TOR, an important entity in Ghana’s power sector, has confronted vital challenges lately, together with operational inefficiencies, monetary constraints, and the necessity for infrastructure upgrades.
Recognizing the urgency to deal with these points, TOR’s administration in a press release disclosed that it launched into an intensive analysis of potential options.
In response to the administration, after cautious consideration and rigorous evaluation, the administration staff concluded that the Torentco deal gives essentially the most promising path ahead.
A number of Civil Society Organisations (CSOs) together with the Africa Heart for Power Coverage (ACEP) have raised considerations concerning the lease settlement negotiations between Torentco and the Tema Oil Refinery (TOR).
ACEP revealed that Torentco, a newly established native Ghanaian firm fashioned in January 2023, lacks the monitor report within the petroleum enterprise and doesn’t have the capability to successfully take over TOR.

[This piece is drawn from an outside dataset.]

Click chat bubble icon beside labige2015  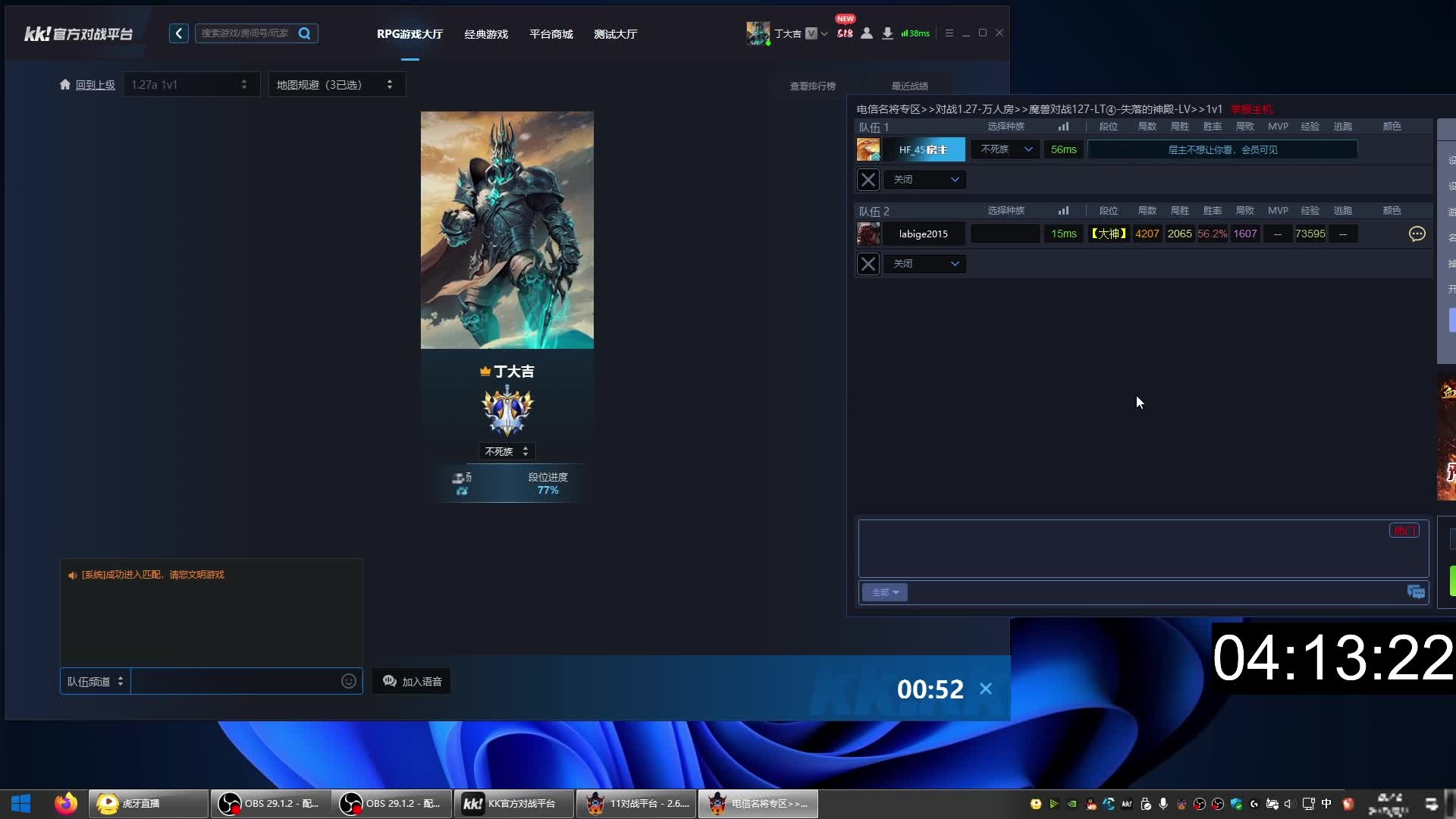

“It is a new native Ghanaian firm fashioned right here in Ghana in January 2023, with no monitor report. In the event that they fail to ship, how do you maintain them accountable? They don’t have any monitor report of dealing in petroleum companies,” Mr Boakye mentioned in an interview on Citi Information.
However TOR in an official response mentioned the proposed deal entails a strategic partnership between TOR and Torentco, with the purpose of modernizing the refinery’s operations, optimizing effectivity, and enhancing its aggressive place. The collaboration will contain substantial investments in infrastructure, expertise upgrades, and capability growth.
In response to TOR’s administration, the Torentco deal will guarantee a dependable provide of crude oil, a crucial enter for the refinery’s operations.
TOR added that the Torentco deal is predicted to convey much-needed monetary stability to the refinery by leveraging Torentco’s monetary sources and entry to capital markets, the refinery could have the mandatory funding for infrastructure upgrades, upkeep, and dealing capital, making certain uninterrupted operations and improved monetary efficiency.
Moreover, the collaboration will stop a number of the brightest engineers within the firm from leaving.
The administration of TOR is assured that the Torentco deal represents a transformative alternative for the refinery and Ghana’s power sector as an entire. They consider that this strategic partnership will reposition TOR as a significant contributor to the nation’s financial progress, job creation, and power self-sufficiency.
“The proposed transaction serves to attain the next: Permit TOR to maneuver from being an annual loss-making entity to sustained optimistic web money circulate through the time period of the lease. Display that crude oil might be processed on the refinery, attaining industry-accepted yields if managed effectively.
A significant drawback engulfing the final two counterparties to have processed crude oil at TOR was the difficulty of product recoveries beneath the contractual yields, leading to money penalties towards TOR which are at present excellent and stem the tide of the continual exodus of our valued engineering workers who go away each month for safer alternatives within the Center East and different elements of the world.”